International audience ; Bachelot A, Beaufaron J, Servel N, Kedzia C, Monget P, Kelly PA, Gibori G, Binart N. Prolactin independent rescue of mouse corpus luteum life span: identification of prolactin and luteinizing hormone target genes. Am J Physiol Endocrinol Metab 297: E676-E684, 2009. First published June 16, 2009; doi:10.1152/ajpendo.91020.2008.-The corpus luteum (CL) plays a central role in the maintenance of pregnancy in rodents, mainly by secreting progesterone. Female mice lacking prolactin (PRL) receptor (R) are sterile due to a failure of embryo implantation, which is a consequence of decreased luteinizing hormone (LH) receptor expression in the CL and inadequate levels of progesterone.

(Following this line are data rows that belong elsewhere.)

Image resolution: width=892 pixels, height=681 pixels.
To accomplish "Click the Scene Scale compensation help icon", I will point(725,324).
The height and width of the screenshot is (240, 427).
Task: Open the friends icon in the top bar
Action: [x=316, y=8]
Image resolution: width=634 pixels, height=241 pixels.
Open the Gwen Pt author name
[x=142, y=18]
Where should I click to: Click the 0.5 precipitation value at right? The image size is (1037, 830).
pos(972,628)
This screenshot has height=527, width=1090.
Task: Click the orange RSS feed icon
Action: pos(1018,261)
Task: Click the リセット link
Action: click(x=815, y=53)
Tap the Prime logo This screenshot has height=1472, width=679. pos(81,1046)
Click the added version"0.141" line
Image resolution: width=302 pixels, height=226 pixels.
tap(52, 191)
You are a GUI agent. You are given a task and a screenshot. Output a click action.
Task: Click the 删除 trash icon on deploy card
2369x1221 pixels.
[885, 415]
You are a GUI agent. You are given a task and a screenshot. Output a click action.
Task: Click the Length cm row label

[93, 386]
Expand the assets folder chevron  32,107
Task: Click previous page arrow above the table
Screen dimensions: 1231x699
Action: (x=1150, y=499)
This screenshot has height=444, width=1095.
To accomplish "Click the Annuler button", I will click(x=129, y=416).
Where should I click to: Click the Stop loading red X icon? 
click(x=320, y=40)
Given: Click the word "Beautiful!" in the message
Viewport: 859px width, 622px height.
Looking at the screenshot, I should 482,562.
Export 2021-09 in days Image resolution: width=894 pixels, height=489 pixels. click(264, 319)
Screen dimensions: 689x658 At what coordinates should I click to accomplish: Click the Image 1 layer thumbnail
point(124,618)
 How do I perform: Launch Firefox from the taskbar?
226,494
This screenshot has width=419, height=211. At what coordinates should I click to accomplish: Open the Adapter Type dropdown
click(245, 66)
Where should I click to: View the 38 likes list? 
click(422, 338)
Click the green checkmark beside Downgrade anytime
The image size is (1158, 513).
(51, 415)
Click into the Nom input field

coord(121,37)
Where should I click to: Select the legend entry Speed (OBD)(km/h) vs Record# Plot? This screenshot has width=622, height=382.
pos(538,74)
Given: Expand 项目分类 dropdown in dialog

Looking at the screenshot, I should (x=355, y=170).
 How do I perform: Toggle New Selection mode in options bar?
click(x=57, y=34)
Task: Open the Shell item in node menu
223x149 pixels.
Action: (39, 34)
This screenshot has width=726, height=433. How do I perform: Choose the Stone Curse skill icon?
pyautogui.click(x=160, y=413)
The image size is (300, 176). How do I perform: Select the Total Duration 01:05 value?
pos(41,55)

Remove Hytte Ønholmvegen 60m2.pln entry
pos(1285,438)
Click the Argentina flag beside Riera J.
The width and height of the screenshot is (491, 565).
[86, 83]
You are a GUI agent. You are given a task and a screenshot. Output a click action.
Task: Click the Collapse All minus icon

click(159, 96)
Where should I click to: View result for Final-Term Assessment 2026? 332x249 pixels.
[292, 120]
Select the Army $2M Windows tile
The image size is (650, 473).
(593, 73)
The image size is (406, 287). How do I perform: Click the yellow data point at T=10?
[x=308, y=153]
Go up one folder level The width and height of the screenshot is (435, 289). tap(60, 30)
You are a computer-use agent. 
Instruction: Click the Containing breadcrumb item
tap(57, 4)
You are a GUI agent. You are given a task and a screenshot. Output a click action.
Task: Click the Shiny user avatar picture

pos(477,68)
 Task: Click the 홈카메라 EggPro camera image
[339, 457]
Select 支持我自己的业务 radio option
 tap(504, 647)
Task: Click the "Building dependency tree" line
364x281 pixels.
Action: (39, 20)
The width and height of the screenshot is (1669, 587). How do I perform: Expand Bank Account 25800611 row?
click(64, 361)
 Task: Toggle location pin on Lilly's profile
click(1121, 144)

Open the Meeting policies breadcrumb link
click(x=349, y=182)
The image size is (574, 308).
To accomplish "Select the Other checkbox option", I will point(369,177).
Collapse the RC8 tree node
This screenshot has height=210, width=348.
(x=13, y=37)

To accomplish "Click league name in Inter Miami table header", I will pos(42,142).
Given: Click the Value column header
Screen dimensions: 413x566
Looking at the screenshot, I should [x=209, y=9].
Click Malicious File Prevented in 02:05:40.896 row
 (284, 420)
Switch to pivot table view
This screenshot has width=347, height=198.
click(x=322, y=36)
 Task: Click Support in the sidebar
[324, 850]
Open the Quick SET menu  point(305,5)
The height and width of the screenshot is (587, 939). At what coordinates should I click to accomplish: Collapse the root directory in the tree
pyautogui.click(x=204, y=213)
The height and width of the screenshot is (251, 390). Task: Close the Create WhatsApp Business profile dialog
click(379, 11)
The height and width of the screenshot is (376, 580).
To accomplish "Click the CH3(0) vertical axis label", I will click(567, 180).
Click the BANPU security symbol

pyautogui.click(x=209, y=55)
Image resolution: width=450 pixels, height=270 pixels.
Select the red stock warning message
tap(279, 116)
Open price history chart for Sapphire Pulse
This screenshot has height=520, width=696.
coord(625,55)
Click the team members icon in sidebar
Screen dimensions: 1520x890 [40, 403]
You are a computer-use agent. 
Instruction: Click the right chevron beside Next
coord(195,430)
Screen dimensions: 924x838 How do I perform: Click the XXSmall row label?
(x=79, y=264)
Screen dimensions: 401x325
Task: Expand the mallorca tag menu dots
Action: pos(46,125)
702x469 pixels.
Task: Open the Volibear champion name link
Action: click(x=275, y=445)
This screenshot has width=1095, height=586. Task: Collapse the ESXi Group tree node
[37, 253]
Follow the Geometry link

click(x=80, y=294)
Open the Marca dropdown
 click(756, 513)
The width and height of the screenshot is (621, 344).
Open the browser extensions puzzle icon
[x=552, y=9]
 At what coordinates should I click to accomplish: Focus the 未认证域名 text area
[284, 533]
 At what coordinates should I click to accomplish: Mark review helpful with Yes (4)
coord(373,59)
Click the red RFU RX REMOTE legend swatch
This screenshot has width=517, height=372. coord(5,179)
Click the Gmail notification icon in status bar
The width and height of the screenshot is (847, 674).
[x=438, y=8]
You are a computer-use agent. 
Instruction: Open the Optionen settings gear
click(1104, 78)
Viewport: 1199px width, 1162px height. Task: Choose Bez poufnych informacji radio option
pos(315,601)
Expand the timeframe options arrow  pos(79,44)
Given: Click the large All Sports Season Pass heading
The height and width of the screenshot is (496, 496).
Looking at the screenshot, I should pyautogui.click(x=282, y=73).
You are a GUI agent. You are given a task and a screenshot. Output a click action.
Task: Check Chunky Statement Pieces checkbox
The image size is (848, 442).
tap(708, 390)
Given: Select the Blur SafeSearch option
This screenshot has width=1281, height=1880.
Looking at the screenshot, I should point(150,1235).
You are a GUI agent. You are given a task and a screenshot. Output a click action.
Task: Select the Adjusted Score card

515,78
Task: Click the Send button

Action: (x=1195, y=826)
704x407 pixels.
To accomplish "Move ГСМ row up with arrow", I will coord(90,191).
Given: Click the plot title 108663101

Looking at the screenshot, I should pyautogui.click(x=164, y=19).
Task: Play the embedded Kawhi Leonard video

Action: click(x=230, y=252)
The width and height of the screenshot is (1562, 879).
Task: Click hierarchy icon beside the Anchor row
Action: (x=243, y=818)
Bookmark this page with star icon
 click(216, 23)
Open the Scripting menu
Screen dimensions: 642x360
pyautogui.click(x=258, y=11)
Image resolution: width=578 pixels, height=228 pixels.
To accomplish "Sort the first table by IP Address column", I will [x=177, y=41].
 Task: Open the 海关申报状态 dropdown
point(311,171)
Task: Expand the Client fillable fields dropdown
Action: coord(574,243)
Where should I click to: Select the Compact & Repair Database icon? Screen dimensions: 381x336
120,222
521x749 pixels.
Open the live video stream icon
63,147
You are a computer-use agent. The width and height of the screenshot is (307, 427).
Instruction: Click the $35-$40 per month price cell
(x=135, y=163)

We attempted to treat PRLR(-/-) females with human chorionic gonadotropin (hCG) and showed a de novo expression of LHR mRNA in the corpora lutea. Binding analysis confirmed that the LHR in hCG-treated PRLR(-/-) animals was functional. This was accompanied with increased expression of steroidogenic enzymes involved in progesterone synthesis. Despite these effects, no embryo implantation was observed because of high expression of 20 alpha-hydroxy-steroid dehydrogenase. To better appreciate the molecular mechanisms underlying maintenance of the CL, a series of mRNA expression-profiling experiments was performed on isolated corpora lutea of PRLR(-/-) and hCG-treated PRLR(-/-) mice. This approach revealed several novel candidate genes with potentially pivotal roles in ovarian function, among them, p27, VE-cadherin, Pten, and sFRP-4, a member of the Wnt/frizzled family. This study showed the differential role of PRL and LH in CL function and identified new targets of these hormones in luteal cells.